Aort,
omurgalılarda, oksijenle yüklü temiz kanı kalbin sol karıncığından vücudun bütün organlarına ve yapılarına taşıyan ana atardamar.
Örümcekler gibi bazı omurgasızlarda da, kalpten kan taşıyan büyük damara aort adı verilir.

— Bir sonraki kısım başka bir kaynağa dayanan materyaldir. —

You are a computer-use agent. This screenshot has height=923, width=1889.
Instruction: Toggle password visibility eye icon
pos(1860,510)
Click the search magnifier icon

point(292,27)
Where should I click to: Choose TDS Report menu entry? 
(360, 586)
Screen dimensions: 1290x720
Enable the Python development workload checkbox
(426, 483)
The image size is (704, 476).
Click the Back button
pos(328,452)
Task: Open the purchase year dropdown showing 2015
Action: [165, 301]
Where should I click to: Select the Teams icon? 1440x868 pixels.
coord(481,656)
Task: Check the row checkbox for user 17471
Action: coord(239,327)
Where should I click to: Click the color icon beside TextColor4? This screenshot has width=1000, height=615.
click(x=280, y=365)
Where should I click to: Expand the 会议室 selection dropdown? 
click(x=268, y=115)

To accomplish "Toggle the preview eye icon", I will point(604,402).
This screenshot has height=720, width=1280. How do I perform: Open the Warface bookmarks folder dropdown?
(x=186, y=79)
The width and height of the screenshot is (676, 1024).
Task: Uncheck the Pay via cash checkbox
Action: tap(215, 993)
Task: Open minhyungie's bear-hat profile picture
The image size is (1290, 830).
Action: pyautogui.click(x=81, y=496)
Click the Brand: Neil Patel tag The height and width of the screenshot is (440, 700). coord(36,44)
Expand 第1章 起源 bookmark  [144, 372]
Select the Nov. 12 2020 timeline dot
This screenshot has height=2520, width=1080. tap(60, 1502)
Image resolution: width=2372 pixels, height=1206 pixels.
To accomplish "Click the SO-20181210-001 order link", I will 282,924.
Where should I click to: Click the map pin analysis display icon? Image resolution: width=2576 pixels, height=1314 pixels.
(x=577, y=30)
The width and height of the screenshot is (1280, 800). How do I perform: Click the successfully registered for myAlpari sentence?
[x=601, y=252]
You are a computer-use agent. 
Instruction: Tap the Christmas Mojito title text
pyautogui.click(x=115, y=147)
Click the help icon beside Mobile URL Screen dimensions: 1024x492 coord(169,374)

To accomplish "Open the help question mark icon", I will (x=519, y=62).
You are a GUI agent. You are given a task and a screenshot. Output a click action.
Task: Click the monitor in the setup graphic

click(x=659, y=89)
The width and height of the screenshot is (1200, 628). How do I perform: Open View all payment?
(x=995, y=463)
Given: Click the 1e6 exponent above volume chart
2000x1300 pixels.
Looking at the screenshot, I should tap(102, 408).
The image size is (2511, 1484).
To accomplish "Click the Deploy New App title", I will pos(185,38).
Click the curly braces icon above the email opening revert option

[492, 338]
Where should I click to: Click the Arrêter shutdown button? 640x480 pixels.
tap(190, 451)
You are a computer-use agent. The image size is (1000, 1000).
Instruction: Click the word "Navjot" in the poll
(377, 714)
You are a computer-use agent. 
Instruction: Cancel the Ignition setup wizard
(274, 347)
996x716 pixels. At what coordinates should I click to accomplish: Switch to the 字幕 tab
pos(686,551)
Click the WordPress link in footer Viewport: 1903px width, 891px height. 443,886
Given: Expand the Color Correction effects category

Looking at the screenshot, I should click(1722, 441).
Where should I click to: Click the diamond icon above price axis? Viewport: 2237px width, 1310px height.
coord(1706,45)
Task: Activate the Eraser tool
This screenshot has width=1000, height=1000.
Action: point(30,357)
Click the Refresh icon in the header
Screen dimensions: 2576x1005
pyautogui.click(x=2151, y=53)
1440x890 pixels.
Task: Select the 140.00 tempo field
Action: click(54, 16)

Sol karıncığın aorta açıldığı yerde, kanın kalbe geri dönmesini önleyen üç parçalı bir kapakçık vardır (bak. kalp kapakçıkları). Aort, kalpten çıktıktan sonra yukarıya doğru yükselir (yükselen aort), sola dönerek kalbin üstünde bir yay (aort yayı) oluşturur ve göğüsten aşağıya doğru iner (inen aort). Yükselen aorttan, kalp kasını besleyen sol ve sağ koroner atardamarlar ayrılır. Aort yayından ayrılan üç ana atardamar ise, baş, koyun, kollar ve gövdenin üst bölümüne kan taşıyan daha ince dallar verir. İnen aort, göğüs boşluğunun arka tarafından aşağıya doğru yol alarak kalbin, akciğerlerin ve yemek borusunun yanından geçer ve diyaframdaki bir aralıktan karın boşluğuna girer.
Aort, göğüs boşluğundan geçerken, kalbi bir kese gibi saran kalp zarına (perikart), akciğerlerin bağdokularına, soluk borusundan akciğerlerin içine hava taşıyan bronşlara, yemek borusuna, diyaframın bir bölümüne ve göğüs duvarına ulaşan yan dallara ayrılır. Karın boşluğundaki yan dalları ise, mide, karaciğer, pankreas, dalak, ince ve kalınbağırsaklar, böbrekler, üreme bezleri ve öbür organlara kan taşıyan geniş bir ağ oluşturur. Kalça kemiklerinin tepesiyle aynı hizada olan dördüncü bel omuruna kadar indiğinde, bacakları besleyen en büyük kan damarları olan sağ ve sol kalça atardamarlarına ayrılır.